For symmetrical initial configurations on regular lattices with deterministic update rules - such as imitating the strategy of the best performing neighbour - the initial symmetry is preserved and the lattice resembles a dynamically changing persian carpet or an evolutionary kaleidoscope.

## Dynamical regimes

A simple analysis of \(2\times2\) games in well-mixed populations (or in the mean-field approximation) reveals four regimes with different dynamics. The spatial extension or more generally the population structure leads to several important modifications but essentially the four dynamical domains still exist.

Color code: | Cooperators | Defectors |
---|---|---|

New cooperator | New defector |

#### Type A dominates

For \(T<1\) and \(S>0\) a well-mixed population eventually relaxes into a homogenous state of cooperators regardless of the initial configuration. In spatially extended systems this is generally equally true. However, for small \(S\) it becomes increasingly unlikely that an isolated type \(A\) individual is able to expand - obviously this depends on the individuals' update rule. When sparse, small clusters of \(A\)'s can act as seeds for their future success.

#### Type B dominates

For \(T>1\) and \(S<0\) type \(A\) individuals go extinct and \(B\)'s reign in well-mixed populations. This is generally equally true in spatially extended systems. However, some exceptions apply for small \(T\) and large \(S\).

This scenario is particularly important because it includes the prisoner's dilemma, where \(A\) denotes cooperation and \(B\) defection. With a deterministic update rule for the individuals, clusters of cooperators can survive roughly as long as \(T<S+5/3\) holds. Adding noise to either the update rule of the players or the population tends to further decrease this area. Outside this small parameter region the system quickly relaxes into homogenous states with all defectors (for further details see the tutorial on Cooperation in structured populations).

#### Coexistence

In well-mixed populations co-existence requires that \(T>1\) and \(S>0\). The equilibrium frequency of cooperators is given by \(x_3=S/(S+T-1)\) with \(R=1, P=0\). In spatially extended systems almost independently of the initial configuration \(A\) and \(B\) types coexist in equilibrium but interestingly, generally spatial extensions tends to favour \(B\)'s.

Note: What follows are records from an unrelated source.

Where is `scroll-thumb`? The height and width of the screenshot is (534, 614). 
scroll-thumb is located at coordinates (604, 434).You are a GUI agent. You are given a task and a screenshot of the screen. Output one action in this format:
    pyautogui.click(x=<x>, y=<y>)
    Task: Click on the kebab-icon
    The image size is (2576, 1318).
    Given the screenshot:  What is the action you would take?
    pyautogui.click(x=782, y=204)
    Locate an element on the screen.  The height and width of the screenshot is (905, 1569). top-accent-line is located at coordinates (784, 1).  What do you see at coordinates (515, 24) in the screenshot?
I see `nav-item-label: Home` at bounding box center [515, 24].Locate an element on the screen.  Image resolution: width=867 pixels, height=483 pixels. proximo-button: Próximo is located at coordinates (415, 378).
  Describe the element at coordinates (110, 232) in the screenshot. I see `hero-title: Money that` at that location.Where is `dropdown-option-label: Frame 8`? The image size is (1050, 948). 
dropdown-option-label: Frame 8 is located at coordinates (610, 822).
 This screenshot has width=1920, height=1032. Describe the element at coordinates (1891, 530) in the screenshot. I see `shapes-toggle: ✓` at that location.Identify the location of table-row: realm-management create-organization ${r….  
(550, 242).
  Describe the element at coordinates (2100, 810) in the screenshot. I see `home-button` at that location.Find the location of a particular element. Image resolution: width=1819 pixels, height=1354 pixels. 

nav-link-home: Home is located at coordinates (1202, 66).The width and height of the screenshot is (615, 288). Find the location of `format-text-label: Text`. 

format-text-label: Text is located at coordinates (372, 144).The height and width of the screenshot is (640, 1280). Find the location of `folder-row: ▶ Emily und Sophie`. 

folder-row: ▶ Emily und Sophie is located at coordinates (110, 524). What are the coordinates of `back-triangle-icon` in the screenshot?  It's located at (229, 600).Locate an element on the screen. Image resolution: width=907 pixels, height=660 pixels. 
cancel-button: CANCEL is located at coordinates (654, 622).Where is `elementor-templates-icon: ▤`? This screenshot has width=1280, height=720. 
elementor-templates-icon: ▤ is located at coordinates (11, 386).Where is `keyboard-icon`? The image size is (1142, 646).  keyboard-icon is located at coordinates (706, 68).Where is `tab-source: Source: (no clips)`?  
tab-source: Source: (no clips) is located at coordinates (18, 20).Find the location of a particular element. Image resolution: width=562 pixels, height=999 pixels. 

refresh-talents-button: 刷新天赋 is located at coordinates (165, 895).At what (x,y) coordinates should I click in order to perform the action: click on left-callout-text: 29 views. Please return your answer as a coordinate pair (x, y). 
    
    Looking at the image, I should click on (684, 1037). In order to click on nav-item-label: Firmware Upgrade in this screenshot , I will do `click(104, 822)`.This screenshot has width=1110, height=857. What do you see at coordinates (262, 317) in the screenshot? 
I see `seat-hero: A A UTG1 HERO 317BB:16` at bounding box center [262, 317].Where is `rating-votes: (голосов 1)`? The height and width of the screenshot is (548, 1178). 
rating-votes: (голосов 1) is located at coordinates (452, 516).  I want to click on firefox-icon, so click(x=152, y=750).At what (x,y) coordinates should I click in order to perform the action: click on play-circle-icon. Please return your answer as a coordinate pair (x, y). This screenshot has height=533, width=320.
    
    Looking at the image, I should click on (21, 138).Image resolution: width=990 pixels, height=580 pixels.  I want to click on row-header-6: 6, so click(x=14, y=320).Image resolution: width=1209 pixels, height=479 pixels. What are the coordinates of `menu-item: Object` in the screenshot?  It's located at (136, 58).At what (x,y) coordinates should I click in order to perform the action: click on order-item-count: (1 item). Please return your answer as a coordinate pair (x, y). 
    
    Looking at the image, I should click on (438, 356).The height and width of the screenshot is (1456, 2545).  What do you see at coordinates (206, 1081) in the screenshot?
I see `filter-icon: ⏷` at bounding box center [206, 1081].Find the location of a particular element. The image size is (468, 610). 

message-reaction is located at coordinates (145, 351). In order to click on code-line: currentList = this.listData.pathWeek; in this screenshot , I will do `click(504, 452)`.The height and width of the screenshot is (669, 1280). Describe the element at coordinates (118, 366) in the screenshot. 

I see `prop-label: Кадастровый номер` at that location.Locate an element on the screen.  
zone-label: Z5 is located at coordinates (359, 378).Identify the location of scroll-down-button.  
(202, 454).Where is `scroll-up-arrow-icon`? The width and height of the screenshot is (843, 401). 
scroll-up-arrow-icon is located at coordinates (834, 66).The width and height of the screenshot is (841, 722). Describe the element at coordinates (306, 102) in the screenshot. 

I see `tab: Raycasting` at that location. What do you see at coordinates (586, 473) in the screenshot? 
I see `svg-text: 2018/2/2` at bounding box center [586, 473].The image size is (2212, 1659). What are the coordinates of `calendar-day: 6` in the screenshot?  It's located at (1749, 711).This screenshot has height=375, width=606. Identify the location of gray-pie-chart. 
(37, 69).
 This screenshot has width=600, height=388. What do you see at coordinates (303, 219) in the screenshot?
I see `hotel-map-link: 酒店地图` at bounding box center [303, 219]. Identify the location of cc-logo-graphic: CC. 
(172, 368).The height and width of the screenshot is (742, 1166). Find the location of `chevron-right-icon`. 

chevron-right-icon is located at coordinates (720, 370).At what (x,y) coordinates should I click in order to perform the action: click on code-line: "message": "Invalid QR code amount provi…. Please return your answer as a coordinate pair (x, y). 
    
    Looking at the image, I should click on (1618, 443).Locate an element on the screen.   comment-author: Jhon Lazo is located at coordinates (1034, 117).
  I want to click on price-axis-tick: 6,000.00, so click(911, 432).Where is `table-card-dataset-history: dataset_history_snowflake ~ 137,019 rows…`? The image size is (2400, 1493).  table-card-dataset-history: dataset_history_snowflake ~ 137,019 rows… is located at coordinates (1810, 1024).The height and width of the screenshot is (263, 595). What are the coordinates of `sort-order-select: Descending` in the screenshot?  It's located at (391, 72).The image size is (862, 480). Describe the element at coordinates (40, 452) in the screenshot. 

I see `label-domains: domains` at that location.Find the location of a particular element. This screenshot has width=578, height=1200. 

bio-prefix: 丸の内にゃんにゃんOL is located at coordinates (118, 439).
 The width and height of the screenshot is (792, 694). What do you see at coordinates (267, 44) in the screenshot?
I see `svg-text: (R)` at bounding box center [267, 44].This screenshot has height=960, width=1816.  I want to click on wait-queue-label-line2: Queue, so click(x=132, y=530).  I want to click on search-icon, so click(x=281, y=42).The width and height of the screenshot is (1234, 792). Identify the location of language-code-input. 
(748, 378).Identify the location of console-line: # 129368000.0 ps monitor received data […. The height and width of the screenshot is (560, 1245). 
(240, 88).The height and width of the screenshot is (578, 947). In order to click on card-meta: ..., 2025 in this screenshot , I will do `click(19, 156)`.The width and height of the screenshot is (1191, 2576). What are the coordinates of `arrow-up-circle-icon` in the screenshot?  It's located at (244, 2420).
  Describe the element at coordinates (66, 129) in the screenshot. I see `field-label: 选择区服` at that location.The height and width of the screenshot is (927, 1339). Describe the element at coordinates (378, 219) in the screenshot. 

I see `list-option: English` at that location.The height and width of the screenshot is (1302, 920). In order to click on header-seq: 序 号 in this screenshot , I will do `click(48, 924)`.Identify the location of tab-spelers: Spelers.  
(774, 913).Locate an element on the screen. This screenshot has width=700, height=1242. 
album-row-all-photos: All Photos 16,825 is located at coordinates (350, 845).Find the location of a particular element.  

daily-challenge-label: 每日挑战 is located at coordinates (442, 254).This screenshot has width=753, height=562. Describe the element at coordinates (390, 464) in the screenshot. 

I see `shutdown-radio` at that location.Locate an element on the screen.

The most prominent representative of this category is the Snowdrift Game, Hawk-Dove or Chicken game (all are mathematically equivalent and require additionally that \(S<1\)). Recently, the Snowdrift Game attracted increasing attention as a biologically viable alternative to the Prisoner's Dilemma for modeling cooperative interactions. Most importantly, the detrimental effects of space on the equilibrium levels of cooperation in the Snowdrift game have cautioned against the general believe that spatial structure is necessarily beneficial for cooperation (for further details see the tutorial on Cooperation in structured populations).

#### Bistability

Well-mixed populations with \(T<1\) and \(S<0\) are bi-stable, i.e. depending on the initial configuration the system approaches either a homogenous state of \(A\) or \(B\). In this parameter range spatial extension has the most pronounced effect on the long term fate of either strategy. The parameter values \(S, T\) determine the stability i.e. average lifetime of certain local configurations. The probability for their creation at initialization time sensitively depends on the initial fraction of cooperators.